Collection entries
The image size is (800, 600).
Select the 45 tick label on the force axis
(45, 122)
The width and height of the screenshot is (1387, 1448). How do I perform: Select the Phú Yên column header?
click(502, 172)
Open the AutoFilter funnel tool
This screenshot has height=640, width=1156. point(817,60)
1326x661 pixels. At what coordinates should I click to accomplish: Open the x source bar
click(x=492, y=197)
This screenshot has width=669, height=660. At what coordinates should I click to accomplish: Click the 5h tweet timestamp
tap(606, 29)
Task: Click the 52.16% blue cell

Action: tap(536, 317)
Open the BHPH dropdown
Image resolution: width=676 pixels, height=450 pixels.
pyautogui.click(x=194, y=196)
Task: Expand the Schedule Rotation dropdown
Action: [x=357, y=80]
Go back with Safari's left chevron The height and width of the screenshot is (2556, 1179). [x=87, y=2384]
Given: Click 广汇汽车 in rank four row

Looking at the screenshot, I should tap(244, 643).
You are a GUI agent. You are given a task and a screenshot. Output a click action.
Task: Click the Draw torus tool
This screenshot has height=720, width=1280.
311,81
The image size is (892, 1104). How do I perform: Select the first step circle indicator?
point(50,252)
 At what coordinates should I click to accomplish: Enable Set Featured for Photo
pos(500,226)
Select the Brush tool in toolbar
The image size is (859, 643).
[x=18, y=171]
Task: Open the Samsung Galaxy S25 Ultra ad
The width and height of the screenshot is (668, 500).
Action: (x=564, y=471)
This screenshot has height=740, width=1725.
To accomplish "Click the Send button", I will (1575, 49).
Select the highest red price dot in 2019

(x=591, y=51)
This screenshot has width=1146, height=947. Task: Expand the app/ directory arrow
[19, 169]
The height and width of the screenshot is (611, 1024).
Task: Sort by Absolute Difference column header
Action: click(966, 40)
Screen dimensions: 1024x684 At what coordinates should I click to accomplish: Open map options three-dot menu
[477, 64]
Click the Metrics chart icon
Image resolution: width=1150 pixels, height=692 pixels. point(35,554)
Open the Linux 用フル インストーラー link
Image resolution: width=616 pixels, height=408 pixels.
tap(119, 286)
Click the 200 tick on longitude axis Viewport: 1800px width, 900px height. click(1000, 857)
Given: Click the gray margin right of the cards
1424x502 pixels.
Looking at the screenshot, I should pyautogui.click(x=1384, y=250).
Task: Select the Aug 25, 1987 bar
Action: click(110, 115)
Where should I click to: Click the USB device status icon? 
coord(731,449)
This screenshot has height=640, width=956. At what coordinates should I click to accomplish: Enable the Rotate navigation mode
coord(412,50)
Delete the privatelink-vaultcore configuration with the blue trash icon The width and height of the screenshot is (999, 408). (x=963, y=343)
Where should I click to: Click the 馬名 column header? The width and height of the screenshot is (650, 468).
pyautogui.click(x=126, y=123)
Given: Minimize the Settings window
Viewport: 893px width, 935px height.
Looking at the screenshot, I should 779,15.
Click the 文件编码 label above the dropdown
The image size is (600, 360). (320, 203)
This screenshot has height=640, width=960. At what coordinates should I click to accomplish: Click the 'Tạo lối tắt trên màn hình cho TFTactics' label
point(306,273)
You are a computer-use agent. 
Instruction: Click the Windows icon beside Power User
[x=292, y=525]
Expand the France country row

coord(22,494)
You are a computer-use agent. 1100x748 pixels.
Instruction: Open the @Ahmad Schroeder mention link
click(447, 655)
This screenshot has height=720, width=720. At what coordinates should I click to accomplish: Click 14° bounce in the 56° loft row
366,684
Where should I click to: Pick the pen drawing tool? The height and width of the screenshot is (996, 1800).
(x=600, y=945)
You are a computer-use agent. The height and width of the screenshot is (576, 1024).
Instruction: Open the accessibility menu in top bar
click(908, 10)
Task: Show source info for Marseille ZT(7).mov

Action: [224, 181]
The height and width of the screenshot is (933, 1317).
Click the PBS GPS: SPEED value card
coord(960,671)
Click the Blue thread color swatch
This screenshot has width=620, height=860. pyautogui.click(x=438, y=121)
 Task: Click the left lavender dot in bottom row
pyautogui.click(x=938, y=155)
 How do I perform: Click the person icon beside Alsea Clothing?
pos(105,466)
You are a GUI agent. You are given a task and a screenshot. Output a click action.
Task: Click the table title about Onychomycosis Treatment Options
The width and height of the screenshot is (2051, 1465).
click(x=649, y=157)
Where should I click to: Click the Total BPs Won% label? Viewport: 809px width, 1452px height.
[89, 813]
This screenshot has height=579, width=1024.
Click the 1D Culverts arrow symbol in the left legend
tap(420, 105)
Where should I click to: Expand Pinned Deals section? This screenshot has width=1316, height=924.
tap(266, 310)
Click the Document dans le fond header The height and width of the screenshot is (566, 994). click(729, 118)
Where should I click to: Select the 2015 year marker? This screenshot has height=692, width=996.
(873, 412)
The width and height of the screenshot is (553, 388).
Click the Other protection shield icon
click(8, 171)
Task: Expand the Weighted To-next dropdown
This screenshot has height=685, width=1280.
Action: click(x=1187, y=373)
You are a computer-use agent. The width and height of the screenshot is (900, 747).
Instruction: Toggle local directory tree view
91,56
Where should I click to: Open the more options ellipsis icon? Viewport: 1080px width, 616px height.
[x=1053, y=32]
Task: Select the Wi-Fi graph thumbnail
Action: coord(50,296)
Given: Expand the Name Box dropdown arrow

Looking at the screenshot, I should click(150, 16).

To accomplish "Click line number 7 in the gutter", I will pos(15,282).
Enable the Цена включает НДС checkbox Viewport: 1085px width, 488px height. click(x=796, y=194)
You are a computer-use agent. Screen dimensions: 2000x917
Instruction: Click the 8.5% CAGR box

**WHAT THE EXERCISE ASKS**
Take from the entries every line that has the string "computer".

**ANSWER BELOW**
You are a computer-use agent. 
You are a computer-use agent. 1100x748 pixels.
You are a computer-use agent. The height and width of the screenshot is (576, 1024).
You are a computer-use agent. The width and height of the screenshot is (900, 747).
You are a computer-use agent. Screen dimensions: 2000x917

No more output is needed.